• MATERIAL FOR THIS TASK:
────────

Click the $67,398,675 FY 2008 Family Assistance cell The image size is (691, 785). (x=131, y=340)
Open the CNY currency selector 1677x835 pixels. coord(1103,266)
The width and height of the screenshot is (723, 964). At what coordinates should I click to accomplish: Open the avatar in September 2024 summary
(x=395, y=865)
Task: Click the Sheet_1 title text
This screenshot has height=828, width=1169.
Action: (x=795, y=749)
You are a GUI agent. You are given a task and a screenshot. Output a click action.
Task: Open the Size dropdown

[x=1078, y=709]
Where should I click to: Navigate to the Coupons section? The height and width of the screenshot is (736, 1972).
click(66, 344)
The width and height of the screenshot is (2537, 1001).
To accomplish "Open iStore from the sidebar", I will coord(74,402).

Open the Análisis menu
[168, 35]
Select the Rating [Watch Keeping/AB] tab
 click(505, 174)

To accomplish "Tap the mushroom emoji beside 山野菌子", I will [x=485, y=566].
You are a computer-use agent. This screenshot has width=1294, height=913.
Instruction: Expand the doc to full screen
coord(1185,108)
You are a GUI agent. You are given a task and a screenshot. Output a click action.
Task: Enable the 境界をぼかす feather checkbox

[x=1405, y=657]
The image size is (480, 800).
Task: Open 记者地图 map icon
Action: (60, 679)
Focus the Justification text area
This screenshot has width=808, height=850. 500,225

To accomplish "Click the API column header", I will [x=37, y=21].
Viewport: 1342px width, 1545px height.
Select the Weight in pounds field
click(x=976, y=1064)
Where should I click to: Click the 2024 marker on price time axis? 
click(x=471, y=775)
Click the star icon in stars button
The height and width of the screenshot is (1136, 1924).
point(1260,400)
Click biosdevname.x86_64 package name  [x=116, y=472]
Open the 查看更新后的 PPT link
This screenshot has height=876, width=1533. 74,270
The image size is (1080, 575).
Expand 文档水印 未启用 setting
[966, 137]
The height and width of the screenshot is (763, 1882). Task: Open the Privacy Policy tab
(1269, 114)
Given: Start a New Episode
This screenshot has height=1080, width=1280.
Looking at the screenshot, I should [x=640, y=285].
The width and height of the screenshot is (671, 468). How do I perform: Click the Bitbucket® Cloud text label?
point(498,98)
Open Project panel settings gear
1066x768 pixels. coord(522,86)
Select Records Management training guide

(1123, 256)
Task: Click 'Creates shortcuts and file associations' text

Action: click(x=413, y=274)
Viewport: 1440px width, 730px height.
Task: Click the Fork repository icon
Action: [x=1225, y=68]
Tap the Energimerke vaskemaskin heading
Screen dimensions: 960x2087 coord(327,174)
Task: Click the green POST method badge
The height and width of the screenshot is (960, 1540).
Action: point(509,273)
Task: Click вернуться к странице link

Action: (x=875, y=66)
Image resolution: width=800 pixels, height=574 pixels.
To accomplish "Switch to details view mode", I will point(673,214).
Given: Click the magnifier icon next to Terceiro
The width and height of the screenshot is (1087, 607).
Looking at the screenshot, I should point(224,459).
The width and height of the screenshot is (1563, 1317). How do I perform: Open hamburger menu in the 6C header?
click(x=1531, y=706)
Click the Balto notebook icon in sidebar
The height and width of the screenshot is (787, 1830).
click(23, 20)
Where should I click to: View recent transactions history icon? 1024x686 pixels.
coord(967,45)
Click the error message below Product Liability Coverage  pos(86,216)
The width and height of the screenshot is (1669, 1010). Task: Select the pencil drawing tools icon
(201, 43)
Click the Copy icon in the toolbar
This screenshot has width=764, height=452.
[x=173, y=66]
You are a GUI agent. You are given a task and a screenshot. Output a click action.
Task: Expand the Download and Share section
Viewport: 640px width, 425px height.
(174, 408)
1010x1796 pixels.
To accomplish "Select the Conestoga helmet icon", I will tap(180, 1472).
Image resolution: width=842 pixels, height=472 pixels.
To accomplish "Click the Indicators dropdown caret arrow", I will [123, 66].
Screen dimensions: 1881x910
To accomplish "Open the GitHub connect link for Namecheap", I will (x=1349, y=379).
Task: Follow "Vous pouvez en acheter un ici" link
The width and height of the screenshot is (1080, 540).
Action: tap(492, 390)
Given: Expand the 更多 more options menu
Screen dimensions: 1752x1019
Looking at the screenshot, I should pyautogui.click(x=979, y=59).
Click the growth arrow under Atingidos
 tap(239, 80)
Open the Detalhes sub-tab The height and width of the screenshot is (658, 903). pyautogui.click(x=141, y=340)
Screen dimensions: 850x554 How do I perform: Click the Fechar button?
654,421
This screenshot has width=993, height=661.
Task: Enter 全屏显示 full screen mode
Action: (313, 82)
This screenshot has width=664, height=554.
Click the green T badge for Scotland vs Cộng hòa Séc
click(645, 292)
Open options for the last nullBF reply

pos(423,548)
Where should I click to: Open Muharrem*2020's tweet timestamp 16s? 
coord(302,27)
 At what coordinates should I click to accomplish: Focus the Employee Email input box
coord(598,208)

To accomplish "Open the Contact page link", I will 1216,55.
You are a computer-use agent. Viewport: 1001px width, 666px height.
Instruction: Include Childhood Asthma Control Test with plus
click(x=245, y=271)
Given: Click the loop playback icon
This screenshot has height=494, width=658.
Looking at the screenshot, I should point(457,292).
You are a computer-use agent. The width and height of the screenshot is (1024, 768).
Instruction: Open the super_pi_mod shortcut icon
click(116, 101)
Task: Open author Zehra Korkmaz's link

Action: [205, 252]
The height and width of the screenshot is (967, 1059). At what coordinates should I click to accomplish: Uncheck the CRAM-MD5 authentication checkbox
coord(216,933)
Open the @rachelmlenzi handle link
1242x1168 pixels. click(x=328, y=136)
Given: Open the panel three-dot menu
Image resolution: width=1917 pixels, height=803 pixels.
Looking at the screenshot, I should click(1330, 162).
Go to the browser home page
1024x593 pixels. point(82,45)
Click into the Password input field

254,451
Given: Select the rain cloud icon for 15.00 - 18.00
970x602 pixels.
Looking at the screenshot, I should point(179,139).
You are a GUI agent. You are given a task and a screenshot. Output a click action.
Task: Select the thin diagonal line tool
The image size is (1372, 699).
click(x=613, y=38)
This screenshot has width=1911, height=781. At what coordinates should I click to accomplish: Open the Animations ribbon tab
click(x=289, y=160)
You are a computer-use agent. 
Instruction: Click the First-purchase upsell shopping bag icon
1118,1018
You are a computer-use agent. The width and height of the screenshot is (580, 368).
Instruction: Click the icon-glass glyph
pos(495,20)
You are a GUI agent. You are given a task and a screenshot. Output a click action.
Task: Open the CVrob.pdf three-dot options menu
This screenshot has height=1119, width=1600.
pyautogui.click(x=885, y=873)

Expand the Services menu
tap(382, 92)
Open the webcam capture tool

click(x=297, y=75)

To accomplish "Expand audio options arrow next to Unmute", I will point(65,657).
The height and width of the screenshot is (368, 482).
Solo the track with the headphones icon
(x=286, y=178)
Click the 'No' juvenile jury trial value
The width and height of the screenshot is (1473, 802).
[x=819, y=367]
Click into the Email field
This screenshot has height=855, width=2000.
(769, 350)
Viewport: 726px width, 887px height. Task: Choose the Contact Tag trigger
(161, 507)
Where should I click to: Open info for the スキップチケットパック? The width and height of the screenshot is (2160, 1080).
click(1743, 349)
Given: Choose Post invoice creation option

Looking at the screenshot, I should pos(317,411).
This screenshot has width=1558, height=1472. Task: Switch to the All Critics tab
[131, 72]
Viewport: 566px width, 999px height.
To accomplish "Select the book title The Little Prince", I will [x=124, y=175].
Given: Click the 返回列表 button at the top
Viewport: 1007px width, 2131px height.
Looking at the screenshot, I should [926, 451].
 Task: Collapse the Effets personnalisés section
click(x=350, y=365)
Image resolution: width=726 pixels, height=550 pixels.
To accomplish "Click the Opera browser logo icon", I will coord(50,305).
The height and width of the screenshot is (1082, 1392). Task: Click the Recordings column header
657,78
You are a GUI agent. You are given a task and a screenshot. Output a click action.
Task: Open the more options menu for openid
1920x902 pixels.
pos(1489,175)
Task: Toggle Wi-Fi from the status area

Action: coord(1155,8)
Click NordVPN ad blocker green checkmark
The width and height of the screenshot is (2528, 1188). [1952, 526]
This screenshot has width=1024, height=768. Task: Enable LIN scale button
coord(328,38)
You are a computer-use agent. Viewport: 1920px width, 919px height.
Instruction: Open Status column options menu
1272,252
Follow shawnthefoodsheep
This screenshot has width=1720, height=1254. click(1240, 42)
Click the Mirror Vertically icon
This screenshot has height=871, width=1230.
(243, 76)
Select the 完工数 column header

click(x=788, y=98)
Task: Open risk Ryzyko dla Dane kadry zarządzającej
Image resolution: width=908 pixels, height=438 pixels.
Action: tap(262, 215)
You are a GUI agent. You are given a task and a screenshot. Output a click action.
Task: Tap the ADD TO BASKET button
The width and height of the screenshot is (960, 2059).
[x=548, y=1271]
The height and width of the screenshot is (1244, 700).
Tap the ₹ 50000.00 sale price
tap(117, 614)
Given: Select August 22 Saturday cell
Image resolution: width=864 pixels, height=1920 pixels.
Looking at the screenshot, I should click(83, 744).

────────

• ASSIGNED TASK: Once you have counted the lines of the material that include "next", give only that number.

• ANSWER BELOW: 2